BY: EARTHA LOWE
Nothing short of astonishing is the countless ways to incorporate spinach into your meal plan and enjoy a variety of nutritional benefits. Spinach stands out as an impressive leafy green rich in water-soluble vitamins, minerals (especially iron), and a wide variety of phytonutrients, and is not only commonplace in salad bars, but in many different types of cuisine. It is important to recognize the amazing versatility of spinach, a food widely enjoyed even as a smoothie add-in.
Some of the best cooking methods for spinach include steaming or sautéd. To steam spinach, place it in a covered saucepan with about a tablespoon of water (or with the water that clings to its leaves after washing). Cook about 4 minutes, until the spinach is bright green and tender. Today’s recipe showcases healthy sautéd greens, including spinach, served on top of a crisp, tender-crusted puff pastry. Of all the pastries that exist, puff pastry is a favourite as it’s really easy to work with. Cut this dish into bite-sized pieces for an appetizer to serve many, or pair it with a big salad for a light dinner.
Puff Pastry with Greens
- 1 tablespoon extra-virgin olive oil
- 5 oz spinach leaves, stems removed
- 1 small red onion, thinly sliced
- 3 cloves garlic, minced
- 4 cups mustard greens, loosely packed
- 1 x 500g pack puff pastry (vegan option available)
- Sea salt and freshly ground black pepper to taste
Preheat oven to 375°F (190°C). Line a baking tray with parchment paper.
Heat the oil in a large skillet. Add the garlic and onion and sauté for 2 minutes. Add the spinach and mustard greens. Continue to sauté until greens are tender, about 3 – 4 minutes. Season to taste with salt and pepper to taste. Remove from heat.
Roll out the puff pastry on a floured surface to a rectangle and transfer to the baking sheet. Top with the spinach mixture, leaving a 1-inch border around the edge for it to puff up during baking. Place in the oven and bake for 15 – 20 minutes, or until the puff pastry is flaky and just starting to brown. Remove from the oven, slice, and serve.
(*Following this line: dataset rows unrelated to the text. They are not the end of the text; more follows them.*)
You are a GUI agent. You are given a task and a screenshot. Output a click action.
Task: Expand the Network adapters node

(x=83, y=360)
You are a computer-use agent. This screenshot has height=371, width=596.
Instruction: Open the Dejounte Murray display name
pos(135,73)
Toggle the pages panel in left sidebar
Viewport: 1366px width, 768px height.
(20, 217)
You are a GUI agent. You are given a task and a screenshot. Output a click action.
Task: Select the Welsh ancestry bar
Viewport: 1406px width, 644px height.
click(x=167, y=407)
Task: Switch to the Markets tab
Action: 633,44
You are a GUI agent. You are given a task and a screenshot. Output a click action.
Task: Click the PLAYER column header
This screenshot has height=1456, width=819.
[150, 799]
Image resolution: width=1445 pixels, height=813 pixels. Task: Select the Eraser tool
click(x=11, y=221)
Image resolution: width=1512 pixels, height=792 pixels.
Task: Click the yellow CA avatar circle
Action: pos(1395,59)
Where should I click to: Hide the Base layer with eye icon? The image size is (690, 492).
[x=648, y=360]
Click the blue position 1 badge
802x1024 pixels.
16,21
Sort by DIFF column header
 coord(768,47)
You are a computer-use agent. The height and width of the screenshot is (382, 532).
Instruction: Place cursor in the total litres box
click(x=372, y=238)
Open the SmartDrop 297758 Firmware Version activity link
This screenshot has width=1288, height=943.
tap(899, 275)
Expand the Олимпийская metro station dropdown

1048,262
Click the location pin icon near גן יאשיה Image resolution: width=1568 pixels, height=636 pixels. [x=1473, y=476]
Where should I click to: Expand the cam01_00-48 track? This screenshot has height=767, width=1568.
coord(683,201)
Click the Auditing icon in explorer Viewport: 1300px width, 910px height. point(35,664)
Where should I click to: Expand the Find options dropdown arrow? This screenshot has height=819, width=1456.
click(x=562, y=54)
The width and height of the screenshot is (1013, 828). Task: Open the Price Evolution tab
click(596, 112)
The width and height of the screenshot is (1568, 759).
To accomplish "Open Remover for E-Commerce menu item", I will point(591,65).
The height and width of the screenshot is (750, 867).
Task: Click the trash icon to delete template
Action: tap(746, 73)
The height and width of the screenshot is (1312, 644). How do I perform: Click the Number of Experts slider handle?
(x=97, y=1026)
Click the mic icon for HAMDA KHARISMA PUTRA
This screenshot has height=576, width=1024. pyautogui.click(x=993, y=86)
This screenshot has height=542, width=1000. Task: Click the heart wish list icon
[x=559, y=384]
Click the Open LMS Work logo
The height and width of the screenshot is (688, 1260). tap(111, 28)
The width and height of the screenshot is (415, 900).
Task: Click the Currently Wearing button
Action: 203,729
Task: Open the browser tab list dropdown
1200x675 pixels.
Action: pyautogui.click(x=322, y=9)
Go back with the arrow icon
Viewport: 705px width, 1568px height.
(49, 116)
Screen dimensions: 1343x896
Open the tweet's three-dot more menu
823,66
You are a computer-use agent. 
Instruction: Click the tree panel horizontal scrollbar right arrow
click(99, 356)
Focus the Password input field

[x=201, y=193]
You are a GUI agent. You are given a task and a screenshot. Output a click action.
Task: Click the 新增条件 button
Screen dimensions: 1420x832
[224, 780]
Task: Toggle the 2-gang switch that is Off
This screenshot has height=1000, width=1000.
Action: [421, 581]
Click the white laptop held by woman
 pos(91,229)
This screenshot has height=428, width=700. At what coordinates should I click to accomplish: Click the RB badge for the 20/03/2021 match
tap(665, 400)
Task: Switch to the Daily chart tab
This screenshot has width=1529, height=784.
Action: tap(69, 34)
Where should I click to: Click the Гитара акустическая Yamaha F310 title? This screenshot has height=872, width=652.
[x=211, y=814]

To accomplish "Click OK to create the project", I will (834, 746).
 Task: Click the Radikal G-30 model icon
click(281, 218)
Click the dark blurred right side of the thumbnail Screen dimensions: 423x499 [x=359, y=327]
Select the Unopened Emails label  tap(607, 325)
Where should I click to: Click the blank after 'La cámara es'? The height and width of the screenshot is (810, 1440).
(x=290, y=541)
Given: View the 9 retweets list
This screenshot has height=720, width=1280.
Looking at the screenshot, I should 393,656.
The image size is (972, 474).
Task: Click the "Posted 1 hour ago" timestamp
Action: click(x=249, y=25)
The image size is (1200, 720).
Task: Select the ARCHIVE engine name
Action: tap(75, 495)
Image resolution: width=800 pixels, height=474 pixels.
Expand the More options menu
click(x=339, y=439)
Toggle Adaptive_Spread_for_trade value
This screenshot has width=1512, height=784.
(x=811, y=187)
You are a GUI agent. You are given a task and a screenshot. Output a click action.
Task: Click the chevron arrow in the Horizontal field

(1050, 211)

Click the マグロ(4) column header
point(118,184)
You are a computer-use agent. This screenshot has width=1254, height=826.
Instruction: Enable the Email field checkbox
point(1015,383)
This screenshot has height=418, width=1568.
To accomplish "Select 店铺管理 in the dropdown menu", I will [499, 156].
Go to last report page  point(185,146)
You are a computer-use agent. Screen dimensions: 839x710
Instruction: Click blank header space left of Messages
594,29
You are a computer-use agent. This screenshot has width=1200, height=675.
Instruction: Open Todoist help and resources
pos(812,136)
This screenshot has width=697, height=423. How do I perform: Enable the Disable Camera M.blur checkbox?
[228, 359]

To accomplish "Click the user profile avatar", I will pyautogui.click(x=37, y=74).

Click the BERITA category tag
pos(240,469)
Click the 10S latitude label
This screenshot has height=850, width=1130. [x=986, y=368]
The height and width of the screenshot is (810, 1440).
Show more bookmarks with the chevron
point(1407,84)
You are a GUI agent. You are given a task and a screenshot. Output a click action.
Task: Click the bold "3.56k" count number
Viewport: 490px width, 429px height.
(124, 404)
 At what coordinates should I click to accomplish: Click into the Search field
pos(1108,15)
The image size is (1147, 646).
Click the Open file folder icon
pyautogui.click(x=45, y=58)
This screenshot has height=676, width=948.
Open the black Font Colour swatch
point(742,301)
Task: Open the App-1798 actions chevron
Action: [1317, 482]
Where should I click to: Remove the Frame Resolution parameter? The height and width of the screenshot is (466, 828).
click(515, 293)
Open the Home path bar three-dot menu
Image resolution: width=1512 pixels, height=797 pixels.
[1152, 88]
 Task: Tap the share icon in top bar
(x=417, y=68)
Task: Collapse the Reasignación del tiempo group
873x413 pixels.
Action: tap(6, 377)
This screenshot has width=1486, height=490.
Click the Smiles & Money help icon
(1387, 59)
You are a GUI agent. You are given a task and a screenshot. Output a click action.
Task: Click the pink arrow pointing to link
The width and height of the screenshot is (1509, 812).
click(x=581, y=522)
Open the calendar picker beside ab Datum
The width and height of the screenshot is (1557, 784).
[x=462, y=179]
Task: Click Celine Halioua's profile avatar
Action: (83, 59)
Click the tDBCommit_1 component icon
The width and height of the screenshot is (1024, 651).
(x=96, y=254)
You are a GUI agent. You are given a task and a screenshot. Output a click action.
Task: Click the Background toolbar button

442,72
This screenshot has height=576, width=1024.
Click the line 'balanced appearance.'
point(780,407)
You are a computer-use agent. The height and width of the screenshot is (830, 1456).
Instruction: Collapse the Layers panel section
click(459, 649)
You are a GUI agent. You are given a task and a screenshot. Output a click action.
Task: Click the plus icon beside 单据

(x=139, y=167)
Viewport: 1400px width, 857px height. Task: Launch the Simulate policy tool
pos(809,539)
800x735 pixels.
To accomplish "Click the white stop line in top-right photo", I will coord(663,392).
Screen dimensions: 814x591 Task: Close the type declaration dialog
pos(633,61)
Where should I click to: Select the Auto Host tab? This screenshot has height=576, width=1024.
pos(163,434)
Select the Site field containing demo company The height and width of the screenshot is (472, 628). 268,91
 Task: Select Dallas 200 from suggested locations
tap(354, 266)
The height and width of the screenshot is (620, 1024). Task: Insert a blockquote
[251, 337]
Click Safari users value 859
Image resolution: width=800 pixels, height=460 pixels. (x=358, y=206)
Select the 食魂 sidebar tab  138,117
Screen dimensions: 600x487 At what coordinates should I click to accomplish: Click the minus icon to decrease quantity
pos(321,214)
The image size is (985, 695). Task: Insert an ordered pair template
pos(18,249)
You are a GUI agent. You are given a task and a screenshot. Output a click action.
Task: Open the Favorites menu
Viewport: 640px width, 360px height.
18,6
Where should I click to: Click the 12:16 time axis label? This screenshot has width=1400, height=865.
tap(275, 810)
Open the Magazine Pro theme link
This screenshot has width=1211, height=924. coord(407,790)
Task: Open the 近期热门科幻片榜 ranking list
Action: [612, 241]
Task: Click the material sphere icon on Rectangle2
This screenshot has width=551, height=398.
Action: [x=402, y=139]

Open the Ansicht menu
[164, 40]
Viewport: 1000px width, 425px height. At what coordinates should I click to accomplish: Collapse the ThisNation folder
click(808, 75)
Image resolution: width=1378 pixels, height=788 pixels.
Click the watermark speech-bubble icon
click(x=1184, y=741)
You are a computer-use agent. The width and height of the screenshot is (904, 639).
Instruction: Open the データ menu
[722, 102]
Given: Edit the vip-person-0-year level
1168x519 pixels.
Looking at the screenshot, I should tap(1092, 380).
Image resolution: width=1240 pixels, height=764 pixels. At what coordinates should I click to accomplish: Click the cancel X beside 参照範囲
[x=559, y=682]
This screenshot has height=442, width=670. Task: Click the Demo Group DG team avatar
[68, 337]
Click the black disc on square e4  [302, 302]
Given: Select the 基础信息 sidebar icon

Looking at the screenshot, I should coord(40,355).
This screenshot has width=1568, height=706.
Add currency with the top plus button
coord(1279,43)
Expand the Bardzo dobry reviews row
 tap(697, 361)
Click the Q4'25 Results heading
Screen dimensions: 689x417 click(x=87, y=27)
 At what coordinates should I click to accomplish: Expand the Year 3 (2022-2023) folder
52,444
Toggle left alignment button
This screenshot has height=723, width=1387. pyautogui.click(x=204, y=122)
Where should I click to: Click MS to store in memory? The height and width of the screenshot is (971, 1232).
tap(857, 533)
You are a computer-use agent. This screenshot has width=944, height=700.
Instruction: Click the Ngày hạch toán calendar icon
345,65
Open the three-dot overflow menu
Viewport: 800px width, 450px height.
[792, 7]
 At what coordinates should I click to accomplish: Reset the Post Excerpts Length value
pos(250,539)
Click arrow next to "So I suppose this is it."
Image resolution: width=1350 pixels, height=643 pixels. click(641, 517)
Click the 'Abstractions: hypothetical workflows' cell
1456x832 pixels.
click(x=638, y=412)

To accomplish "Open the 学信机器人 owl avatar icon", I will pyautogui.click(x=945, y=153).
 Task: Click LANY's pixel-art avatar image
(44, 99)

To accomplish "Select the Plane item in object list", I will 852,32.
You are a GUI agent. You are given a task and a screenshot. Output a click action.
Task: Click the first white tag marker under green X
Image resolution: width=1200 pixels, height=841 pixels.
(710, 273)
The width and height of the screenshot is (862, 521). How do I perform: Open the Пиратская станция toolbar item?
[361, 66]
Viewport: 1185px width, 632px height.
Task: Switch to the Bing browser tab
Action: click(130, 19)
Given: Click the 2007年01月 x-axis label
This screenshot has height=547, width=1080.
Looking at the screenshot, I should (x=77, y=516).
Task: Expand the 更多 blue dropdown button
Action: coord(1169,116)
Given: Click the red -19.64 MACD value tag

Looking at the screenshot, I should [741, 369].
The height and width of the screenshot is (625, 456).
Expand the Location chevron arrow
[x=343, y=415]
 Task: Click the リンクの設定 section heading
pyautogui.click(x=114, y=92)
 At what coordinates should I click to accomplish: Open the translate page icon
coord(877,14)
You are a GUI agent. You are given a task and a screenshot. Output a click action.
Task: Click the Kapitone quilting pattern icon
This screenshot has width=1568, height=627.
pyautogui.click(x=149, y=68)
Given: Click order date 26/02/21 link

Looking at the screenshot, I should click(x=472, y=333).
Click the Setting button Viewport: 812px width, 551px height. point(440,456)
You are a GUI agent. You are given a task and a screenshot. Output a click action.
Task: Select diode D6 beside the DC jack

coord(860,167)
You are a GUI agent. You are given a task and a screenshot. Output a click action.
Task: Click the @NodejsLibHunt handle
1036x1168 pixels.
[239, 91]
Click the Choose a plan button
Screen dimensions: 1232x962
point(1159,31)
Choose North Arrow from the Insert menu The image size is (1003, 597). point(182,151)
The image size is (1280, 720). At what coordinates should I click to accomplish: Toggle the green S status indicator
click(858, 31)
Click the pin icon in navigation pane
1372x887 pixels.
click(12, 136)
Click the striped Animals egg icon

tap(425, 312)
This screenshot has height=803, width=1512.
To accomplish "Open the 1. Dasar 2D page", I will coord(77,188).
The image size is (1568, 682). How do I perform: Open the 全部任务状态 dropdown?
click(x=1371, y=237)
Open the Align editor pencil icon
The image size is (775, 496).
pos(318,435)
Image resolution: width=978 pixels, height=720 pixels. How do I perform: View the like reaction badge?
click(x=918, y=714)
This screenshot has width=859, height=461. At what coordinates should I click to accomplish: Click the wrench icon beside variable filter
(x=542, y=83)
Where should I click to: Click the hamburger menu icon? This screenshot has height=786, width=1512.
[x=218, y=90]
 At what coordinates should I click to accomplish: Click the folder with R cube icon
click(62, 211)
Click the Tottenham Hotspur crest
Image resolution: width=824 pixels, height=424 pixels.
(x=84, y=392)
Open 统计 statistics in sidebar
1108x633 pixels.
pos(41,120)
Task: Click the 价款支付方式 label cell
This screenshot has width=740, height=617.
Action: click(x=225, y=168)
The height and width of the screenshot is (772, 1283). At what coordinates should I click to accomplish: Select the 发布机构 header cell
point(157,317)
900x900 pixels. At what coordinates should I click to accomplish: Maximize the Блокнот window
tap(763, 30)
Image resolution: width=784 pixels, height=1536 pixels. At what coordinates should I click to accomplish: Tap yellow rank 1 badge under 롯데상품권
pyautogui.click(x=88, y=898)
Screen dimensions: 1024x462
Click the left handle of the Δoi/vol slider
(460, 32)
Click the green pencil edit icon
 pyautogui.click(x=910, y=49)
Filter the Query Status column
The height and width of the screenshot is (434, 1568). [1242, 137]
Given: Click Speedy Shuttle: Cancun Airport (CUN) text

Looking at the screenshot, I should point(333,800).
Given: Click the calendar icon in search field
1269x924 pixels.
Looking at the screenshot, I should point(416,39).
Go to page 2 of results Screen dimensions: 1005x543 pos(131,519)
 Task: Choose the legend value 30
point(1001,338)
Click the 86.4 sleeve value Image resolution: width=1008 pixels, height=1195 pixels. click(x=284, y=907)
Tip: This dish tastes amazing paired with a creamy garlic dip.
Category: vegan, vegetarian
Prep and cook time: 30 minutes
Difficulty: super easy!
Bonus recipe: Spinach, Orange & Mango Smoothie
Spinach is in it! Even the most health-conscious diner can get to the end of a day and forget to eat a leafy green; life gets busy. Or maybe, you are not that crazy about eating vegetables. But what if there was a way to veg out by making several servings of fruits and vegetables into a delicious, easy-to-consume snack that require no cooking, very little chopping, and no chewing? Odds are, sitting on your kitchen counter is a tool that can turn any variety of fruits and vegetables you missed eating on any given day, into enticing drinks in moments: the blender.
- 2 cups packed spinach leaves
- 2 cups frozen mango
- 1 orange, peeled
- 1/4 cup dry oats
- 1 1/2 cups almond milk
Add all ingredients in a good blender. Blend until smooth. Serve immediately.
Category: vegan, vegetarian
Prep time: 10 minutes
Serves: 2 – 3 cups
Tip: Adjust ingredients as necessary to achieve desired taste.